Natur im Garten: Was es beim Christbaumkauf zu beachten gibt
SCHEIBBS. Der Christbaum, das zentrale Element und Inbegriff des Weihnachtsfestes, erstrahlt alle Jahre wieder in festlichem Glanz und bringt nicht nur Kinderaugen zum Leuchten. Jetzt in den Tagen vor dem nächsten Vollmond am 12. Dezember werden traditionell auch Christbäume nach Mondphase geschlagen. Knapp 90 Prozent der etwa 2,8 Millionen Christbäume, die Österreichs Wohnzimmer an Heiligabend schmücken, stammen aus heimischer Produktion, rund 40 Prozent davon aus Niederösterreich.

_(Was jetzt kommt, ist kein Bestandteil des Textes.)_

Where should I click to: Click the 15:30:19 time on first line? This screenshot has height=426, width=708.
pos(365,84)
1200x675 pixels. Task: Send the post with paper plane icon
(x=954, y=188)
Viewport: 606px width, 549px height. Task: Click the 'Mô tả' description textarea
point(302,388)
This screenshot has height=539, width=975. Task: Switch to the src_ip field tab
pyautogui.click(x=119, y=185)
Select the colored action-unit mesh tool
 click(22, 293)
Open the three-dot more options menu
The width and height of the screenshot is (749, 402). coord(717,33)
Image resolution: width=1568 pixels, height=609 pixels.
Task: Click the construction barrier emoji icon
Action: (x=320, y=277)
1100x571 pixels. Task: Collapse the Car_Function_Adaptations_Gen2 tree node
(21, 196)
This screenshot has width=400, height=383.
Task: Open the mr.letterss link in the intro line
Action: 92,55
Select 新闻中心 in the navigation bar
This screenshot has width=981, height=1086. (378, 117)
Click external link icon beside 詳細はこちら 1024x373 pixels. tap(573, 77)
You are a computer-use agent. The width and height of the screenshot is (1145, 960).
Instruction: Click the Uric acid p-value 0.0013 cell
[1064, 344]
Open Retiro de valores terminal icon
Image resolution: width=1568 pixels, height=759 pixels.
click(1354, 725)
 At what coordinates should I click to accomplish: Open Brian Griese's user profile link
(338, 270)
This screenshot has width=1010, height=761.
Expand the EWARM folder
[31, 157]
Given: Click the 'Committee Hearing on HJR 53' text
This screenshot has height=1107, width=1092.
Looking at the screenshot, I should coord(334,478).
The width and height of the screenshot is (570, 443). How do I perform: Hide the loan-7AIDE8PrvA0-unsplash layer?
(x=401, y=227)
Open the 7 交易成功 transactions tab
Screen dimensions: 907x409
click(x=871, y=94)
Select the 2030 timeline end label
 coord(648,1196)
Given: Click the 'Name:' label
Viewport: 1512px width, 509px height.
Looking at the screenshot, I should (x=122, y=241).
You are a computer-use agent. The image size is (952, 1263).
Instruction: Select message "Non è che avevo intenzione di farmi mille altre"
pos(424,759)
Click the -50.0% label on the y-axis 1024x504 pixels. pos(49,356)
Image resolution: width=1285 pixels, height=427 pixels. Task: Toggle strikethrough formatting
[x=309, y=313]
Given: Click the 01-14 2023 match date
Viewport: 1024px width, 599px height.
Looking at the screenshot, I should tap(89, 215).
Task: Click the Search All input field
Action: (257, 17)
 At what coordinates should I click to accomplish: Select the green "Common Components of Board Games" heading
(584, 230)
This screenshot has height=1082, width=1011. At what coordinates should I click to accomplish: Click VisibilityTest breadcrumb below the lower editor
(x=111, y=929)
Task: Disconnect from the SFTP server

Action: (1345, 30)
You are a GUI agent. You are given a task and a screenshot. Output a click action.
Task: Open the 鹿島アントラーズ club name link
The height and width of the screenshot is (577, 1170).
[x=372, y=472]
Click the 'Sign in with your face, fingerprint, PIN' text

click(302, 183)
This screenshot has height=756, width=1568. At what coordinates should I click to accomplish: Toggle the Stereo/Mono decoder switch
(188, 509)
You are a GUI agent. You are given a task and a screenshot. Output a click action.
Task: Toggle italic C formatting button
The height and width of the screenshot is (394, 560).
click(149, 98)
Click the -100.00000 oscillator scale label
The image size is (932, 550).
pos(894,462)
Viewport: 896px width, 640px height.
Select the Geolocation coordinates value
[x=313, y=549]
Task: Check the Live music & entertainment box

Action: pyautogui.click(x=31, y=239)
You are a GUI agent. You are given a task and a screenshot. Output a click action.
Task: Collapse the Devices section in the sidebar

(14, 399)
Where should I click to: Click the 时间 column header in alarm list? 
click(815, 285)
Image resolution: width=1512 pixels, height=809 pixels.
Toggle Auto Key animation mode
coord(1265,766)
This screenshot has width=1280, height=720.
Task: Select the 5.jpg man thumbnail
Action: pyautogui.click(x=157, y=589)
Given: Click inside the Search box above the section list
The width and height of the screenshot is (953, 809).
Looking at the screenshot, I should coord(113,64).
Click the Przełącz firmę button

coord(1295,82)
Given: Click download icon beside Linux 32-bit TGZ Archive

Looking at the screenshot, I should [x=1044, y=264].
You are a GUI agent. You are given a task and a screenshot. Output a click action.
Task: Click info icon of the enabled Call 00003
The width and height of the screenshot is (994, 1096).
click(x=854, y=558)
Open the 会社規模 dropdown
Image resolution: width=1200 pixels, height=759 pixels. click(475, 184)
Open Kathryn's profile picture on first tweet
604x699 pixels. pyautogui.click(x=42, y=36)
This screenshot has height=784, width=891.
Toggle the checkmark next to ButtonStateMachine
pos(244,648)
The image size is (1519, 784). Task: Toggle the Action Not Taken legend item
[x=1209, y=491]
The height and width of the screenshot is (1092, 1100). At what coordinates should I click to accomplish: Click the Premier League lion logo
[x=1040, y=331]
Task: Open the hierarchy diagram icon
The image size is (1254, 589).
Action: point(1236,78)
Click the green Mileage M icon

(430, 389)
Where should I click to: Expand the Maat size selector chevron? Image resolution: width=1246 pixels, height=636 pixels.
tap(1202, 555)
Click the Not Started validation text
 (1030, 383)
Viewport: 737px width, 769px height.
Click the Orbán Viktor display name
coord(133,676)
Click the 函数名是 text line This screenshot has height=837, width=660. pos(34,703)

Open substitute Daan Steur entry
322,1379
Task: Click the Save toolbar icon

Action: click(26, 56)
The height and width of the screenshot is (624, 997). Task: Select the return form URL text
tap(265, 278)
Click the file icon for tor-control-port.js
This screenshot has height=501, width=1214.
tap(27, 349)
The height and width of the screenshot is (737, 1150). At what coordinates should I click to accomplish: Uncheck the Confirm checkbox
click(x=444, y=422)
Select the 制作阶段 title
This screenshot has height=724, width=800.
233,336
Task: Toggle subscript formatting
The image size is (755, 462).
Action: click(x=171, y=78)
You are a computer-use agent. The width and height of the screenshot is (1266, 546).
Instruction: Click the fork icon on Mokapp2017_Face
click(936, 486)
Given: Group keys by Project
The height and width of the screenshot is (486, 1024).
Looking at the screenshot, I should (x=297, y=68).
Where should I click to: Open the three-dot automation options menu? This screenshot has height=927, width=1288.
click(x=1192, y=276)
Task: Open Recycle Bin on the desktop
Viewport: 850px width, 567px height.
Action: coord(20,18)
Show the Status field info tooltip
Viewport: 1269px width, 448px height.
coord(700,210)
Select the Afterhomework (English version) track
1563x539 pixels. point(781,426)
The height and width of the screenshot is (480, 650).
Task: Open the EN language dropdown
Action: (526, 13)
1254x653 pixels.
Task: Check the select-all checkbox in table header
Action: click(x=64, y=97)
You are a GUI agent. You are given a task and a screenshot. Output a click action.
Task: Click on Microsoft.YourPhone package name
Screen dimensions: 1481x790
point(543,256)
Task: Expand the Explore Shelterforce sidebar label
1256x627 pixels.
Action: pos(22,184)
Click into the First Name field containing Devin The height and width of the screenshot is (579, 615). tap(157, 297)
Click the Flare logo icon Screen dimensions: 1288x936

Weihnachtsbäume aus heimischer, naturnaher Produktion (gekennzeichnet mit der rot-weiß-roten bzw. blau-gelben Herkunftsschleife) sind nicht nur frischer und länger haltbar, sondern auch umweltschonender. Importware wird oft früh geschlagen und hat weite Transportstrecken zurückgelegt. Mit den richtigen Tricks kann man sich lange an einem Christbaum erfreuen, wie Katja Batakovic, fachliche Leiterin der Initiative „Natur im Garten“, erklärt: „Frisch geschlagene Bäume sind satt grün, nadeln nicht, verströmen je nach Art einen leicht bis intensiv harzigen Geruch. Lagern Sie den Baum bis Heiligabend in einem Kübel mit Wasser in einem frostfreien, kühlen Raum. Im Zimmer aufgestellt, sorgen befüllbare Christbaumständer für die weitere Wasserversorgung.“
Christbaum-Recycling
Hat der Christbaum im Haus ausgedient, so gibt es für ihn weitere Verwendungsmöglichkeiten im Garten. Mit dem Reisig können zum Beispiel leere Beete oder Blumenkisterl über die Winterzeit abgedeckt werden. Eine weitere gute Möglichkeit ist einen Laub-Reisighaufen zu formen, der Nützlingen das ganze Jahr über eine Rückzugmöglichkeit bietet. Gehäckselt kann man den Baum auch als Strukturmaterial für den Komposthaufen oder als Mulchmaterial nutzen. Nadelstreu eignet sich zudem zum Mulchen von Pflanzen, die Böden mit niedrigerem pH-Wert bevorzugen, wie etwa Hortensien.